### Document passage:

On June 5, New York Governor Andrew Cuomo signed into law Executive Order No. 157, directing state agencies and authorities to divest public funds from supporting BDS campaigns against Israel. Governor Cuomo announced the order in a speech to an audience including local Jewish leaders and lawmakers and sent a very strong message. In his speech, which he delivered prior to marching in the “Celebrate Israel” parade in New York City, Gov. Cuomo described the BDS movement as an “economic attack on Israel” and stated, “If you boycott Israel, New York will boycott you.”
According to Alphonso David, counsel to the Governor, the executive order was meant to send a clear message that “the BDS movement is deplorable” and not meant to discourage debate over Israeli actions in the Middle East.
Cuomo’s order refers to Israel as a critical and invaluable ally of the United States and references the special historical relationship Israel and New York enjoy. It states that the State of New York “unequivocally rejects the BDS campaign and stands firmly with Israel” and that it will not permit its own investment activity to further the BDS campaign in any way, shape, or form, whether directly or indirectly. In the executive order, Gov. Cuomo orders the Commissioner of the Office of General Services to develop a list of institutions and companies that the Commissioner determines, using credible information available to the public, participate in boycott, divestment, or sanctions activity targeting Israel, either directly or indirectly. According to the executive order, “affected state entities” have been directed to divest their money and assets from any investment in any institution or company that is included on the Commissioner’s list, and no further investments in BDS assets shall be made.

### Data extract:

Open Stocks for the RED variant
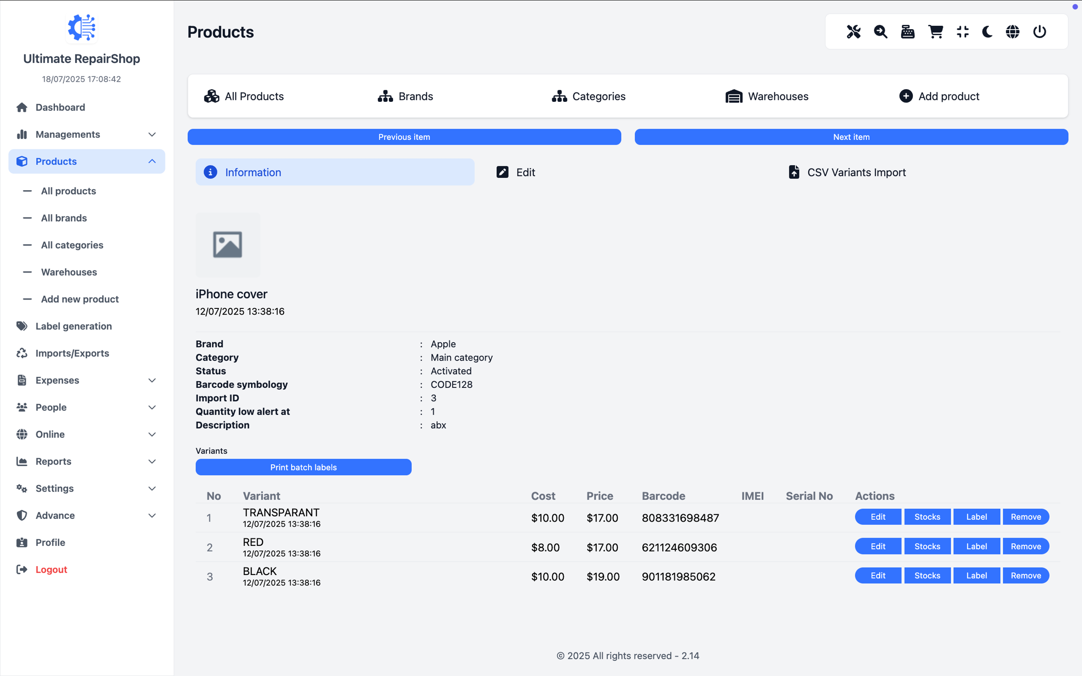 pyautogui.click(x=927, y=546)
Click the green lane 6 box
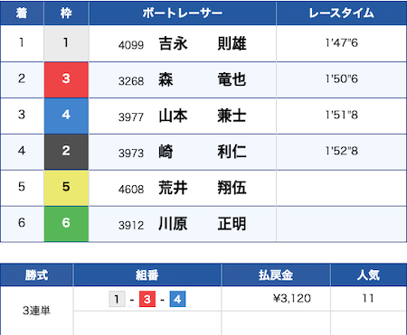The image size is (407, 335). (x=66, y=224)
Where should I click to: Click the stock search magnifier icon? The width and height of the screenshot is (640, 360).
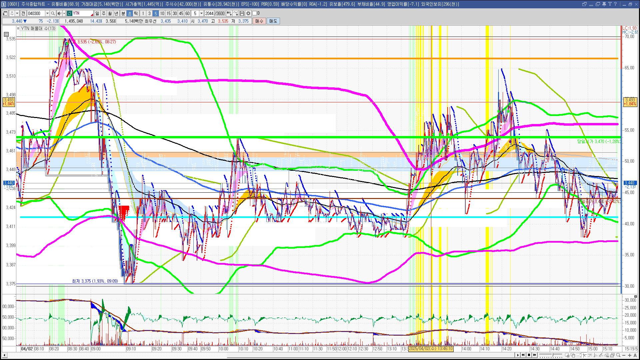53,13
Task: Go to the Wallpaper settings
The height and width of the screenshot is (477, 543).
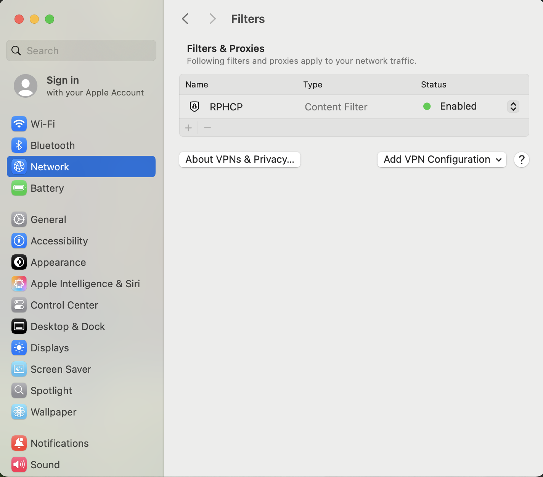Action: tap(53, 412)
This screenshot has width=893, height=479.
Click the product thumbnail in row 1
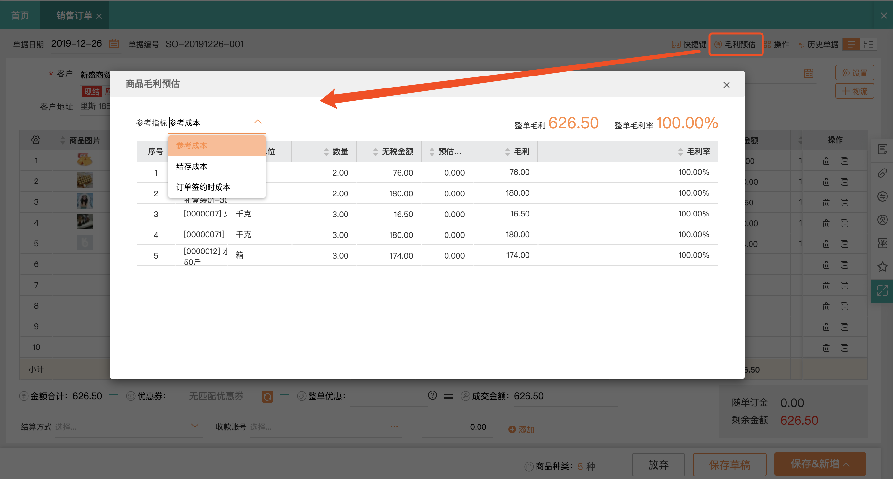tap(85, 160)
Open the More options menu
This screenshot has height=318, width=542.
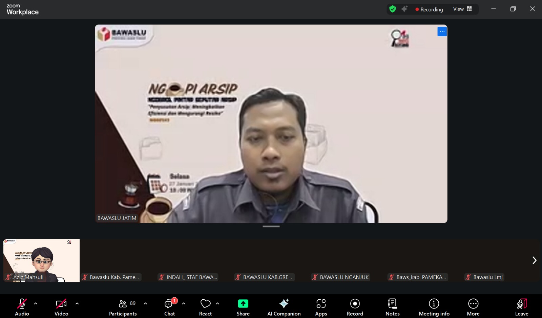coord(473,307)
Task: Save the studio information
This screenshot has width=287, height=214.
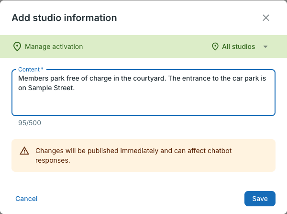Action: pyautogui.click(x=260, y=199)
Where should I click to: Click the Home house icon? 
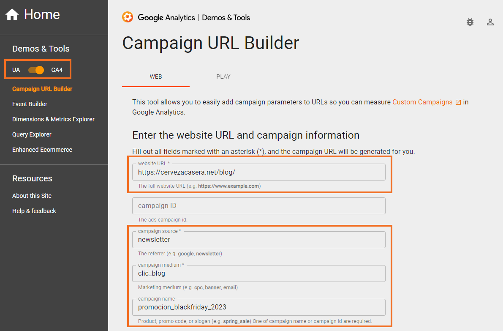(x=12, y=15)
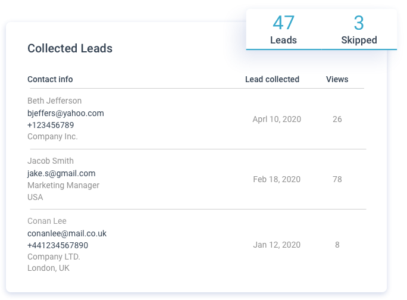The image size is (407, 300).
Task: Click the 26 views count
Action: pyautogui.click(x=337, y=119)
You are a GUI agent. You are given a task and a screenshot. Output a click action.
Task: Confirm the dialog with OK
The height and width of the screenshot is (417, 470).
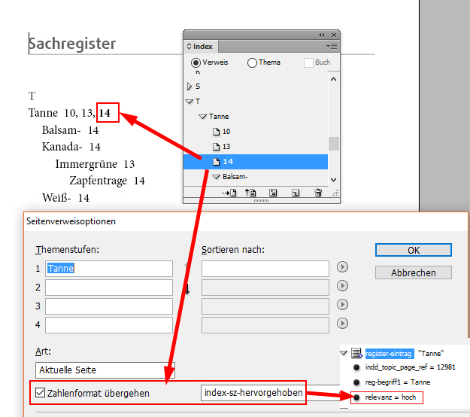(413, 250)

### Work instructions:
Answer these from the passage on New York's anti-BDS executive order above:
1. What number was given to the executive order Cuomo signed?
2. Who is identified as counsel to the Governor?
3. Which official is ordered to develop the list of institutions and companies?

### Expected answer:
1. No. 157
2. Alphonso David
3. The Commissioner of the Office of General Services